Aristoteles menyarankan tiga aturan perilaku praktis: pertama, hindari ekstrem yang lebih jauh dari rata-rata; kedua, perhatikan. kesalahan apa yang sangat rentan terhadap kita dan menghindarinya dengan rajin; dan ketiga, waspadalah terhadap kesenangan, karena hal itu sering menghambat penilaian kita.
Analisis
"Kebajikan" adalah terjemahan paling umum dari kata Yunani arete, meskipun. itu kadang-kadang diterjemahkan sebagai "keunggulan." Kebajikan adalah. biasanya terjemahan yang memadai dalam Etika karena. itu berhubungan secara khusus dengan keunggulan manusia, tapi arete bisa. digunakan untuk menggambarkan segala jenis keunggulan, seperti ketajaman. pisau atau kebugaran seorang atlet. Hanya. karena keunggulan pisau terletak pada ketajamannya, keunggulan seseorang. bertumpu pada hidup sesuai dengan berbagai moral dan intelektual. kebajikan.
Aristoteles menggambarkan kebajikan sebagai disposisi, pembeda. itu tidak hanya dari perasaan dan fakultas, tetapi juga (kurang eksplisit) dari kegiatan. Aristoteles menyebut kebahagiaan sebagai aktivitas, atau
energi, di dalam. Buku I, artinya kebahagiaan bukanlah keadaan emosi melainkan cara. kehidupan. Kebahagiaan ditunjukkan bukan dalam bagaimana kita, tetapi dalam bagaimana kita. bertindak. Kebajikan, sebaliknya, adalah disposisi, atau heksa, arti. bahwa itu adalah keadaan dan bukan aktivitas. Lebih tepatnya, kebajikan adalah disposisi untuk bertindak sedemikian rupa untuk memimpin yang bahagia. kehidupan.Tanpa kebajikan, kita tidak bisa bahagia, meskipun memiliki. kebajikan tidak dengan sendirinya menjamin kebahagiaan. Dalam Buku I, Bab 8, Aristoteles menunjukkan bahwa mereka yang memenangkan penghargaan di Olimpiade. belum tentu orang terkuat yang hadir melainkan. orang terkuat yang benar-benar bersaing. Mungkin salah satunya. penonton lebih kuat dari semua pesaing, tetapi penonton ini. tidak memiliki hak untuk memenangkan penghargaan. Demikian pula, seseorang mungkin memiliki berbudi luhur. wataknya tetapi tidak akan menjalani kehidupan yang bahagia kecuali dia bertindak. menurut disposisi ini.

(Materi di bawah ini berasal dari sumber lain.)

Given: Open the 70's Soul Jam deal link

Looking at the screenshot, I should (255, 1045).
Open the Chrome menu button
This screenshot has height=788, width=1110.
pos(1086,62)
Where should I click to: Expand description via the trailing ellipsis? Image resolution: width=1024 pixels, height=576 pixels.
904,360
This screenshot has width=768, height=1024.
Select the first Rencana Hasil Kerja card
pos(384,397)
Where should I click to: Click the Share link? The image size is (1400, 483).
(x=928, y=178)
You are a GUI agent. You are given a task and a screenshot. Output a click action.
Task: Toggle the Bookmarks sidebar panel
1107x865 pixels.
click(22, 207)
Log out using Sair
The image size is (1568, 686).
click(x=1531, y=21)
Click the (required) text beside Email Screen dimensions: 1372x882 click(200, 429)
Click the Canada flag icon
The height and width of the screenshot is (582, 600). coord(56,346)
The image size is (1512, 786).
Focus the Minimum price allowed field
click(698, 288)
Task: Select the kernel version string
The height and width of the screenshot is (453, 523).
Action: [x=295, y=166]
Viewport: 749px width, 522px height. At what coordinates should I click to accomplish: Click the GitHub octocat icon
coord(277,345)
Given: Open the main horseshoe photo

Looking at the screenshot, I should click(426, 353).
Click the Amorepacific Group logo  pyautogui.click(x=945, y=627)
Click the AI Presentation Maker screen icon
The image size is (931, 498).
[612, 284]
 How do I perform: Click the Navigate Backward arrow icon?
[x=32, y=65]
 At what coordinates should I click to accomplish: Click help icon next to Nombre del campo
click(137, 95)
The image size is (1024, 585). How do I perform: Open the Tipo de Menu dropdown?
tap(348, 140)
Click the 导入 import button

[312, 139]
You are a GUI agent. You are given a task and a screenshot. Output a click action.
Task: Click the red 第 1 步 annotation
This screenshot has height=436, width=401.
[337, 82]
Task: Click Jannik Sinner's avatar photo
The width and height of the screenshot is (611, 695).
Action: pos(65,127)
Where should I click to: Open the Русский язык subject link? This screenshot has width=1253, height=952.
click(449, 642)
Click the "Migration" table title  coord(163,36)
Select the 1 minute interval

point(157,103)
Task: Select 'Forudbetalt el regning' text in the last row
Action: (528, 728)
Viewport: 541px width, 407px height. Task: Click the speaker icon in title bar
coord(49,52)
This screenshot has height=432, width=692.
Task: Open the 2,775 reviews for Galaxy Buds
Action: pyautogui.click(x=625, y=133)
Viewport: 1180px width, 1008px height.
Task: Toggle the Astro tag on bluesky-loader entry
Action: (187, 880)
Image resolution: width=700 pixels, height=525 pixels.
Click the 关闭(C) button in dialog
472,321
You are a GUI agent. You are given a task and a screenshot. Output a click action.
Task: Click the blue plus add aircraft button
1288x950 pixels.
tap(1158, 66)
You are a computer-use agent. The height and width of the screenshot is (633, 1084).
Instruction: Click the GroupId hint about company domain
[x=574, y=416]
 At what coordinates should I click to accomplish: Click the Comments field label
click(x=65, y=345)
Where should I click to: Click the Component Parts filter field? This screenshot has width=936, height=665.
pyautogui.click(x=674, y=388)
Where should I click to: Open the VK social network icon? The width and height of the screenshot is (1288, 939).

Mungkin tampak aneh bagi kita bahwa Aristoteles tidak ada gunanya. berpendapat untuk disposisi apa yang harus dianggap berbudi luhur dan yang mana. jahat. Kebutuhan akan pembenaran tampaknya semakin mendesak. dunia modern, di mana pandangan kita tentang kebajikan dan keburukan mungkin tidak sepenuhnya. setuju dengan Aristoteles.
Namun, bukan maksud Aristoteles untuk meyakinkan kita. tentang apa yang bajik, dan dia berbeda dari kebanyakan filsuf moral modern. dalam menempatkan sangat sedikit penekanan pada argumen rasional dalam perkembangan moral. Sebaliknya, seperti yang dia katakan di awal Buku II, mempelajari kebajikan. adalah masalah kebiasaan dan pelatihan yang tepat. Kita tidak menjadi berani. dengan mempelajari mengapa keberanian lebih disukai daripada pengecut atau gegabah, melainkan dengan dilatih untuk menjadi berani. Hanya ketika kita punya. belajar untuk menjadi berani secara naluriah dapat kita capai dengan benar. persetujuan keberanian yang beralasan. Mengingat itu arete mungkin. mengacu pada segala bentuk keunggulan, kita bisa menarik analogi antara. belajar keberanian dan belajar panjat tebing. Kita belajar untuk menjadi. pemanjat tebing yang baik melalui latihan terus-menerus, bukan melalui argumen yang masuk akal, dan hanya ketika kita telah menjadi pemanjat tebing yang baik dan menghargai secara langsung. nikmatnya panjat tebing bisa kita pahami betul kenapa panjat tebing. merupakan kegiatan yang bermanfaat.